When I got tired of this fruitless walk, I said that I wouldn’t go anymore - and I didn’t go. Because of this, an incident brought me a glimpse of this happiness: I was riding in a carriage quite quietly across the Police Bridge, suddenly I saw the king almost at the very window of the carriage, which I managed to lower, bow low and deeply to him and receive a bow and a smile, which proved that he recognized me."

A few days later, Prince Volkonsky, on behalf of the Tsar, offered Kern, the former division commander, a brigade stationed in Derita. The husband agreed, saying that he was ready to accept not only a brigade, but a company in the service of the Tsar."

"At lunch," he said<Ермолай Керн>, - the emperor did not speak to me, but looked at me from time to time. I was neither alive nor dead, thinking that I was still under his wrath! After lunch he began to approach first one, then the other - and suddenly came up to me: “Hello! Is your wife here? She will be at the ball, I hope?”

To this, Kern, naturally, expressed his warm gratitude for the attention, said that I would certainly be there, and came to hurry me up.

We can say that this evening I had the most complete success that I have ever met in the world!

Soon the emperor entered... stopped... walked a little further and, By a strange, happy accident, he stopped right opposite me and very close."

After<император>saw me... and quickly extended his hand. The usual compliments began, and then a heartfelt expression of joy to see me... I said... ...from a feeling of happiness at the return of his favor to my husband. He remembered that he had seen me briefly in St. Petersburg, and added: You know why it couldn’t be otherwise.

I don’t even know what he wanted to say by this. Was it because he didn’t meet or talk with me because he was still angry with Kern?..

I answered that upon the return of his benevolent forgiveness to my husband, I had nothing more to desire and I was completely happy with that.”

After that he asked again: “Will I be at the maneuvers tomorrow?” I answered that I certainly would...

Chance brought me a seat right above the top end of the table.

The Emperor walked very quietly and gracefully, always letting old Saken pass in front of him...

Meanwhile, Saken looked up and bowed warmly to me. It was so close over their heads that I heard the emperor ask him: “Who are you bowing to, general?”

He answered: “This is Mrs. Kern!”

Then the emperor looked up and, in turn, bowed to me affectionately. He then looked up several times.

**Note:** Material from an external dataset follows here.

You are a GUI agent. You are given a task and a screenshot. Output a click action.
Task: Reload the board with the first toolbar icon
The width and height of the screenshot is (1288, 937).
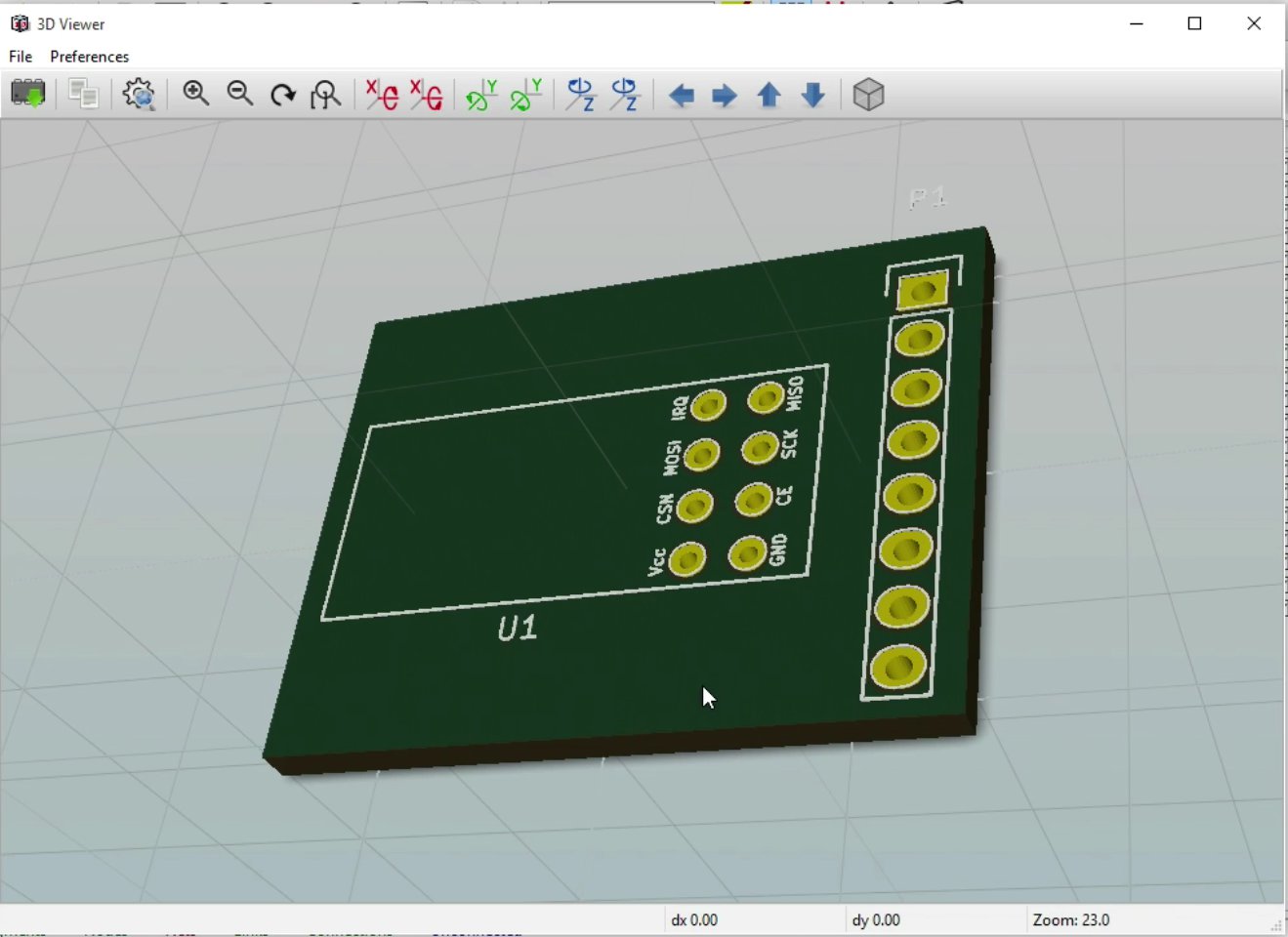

But - everything has an end - and this moment of my happy contemplation has come - the last! I didn’t even think then that it would be my last...

Rising from the table, the emperor bowed to everyone - and I had the good fortune to make sure that, having bowed to everyone, and just as he was leaving, he looked up to us and bowed to me in particular. This was his last bow for me... It dawned on me later that Saken was talking to the emperor about my husband and remarked, among other things: “Sir, I feel sorry for her!”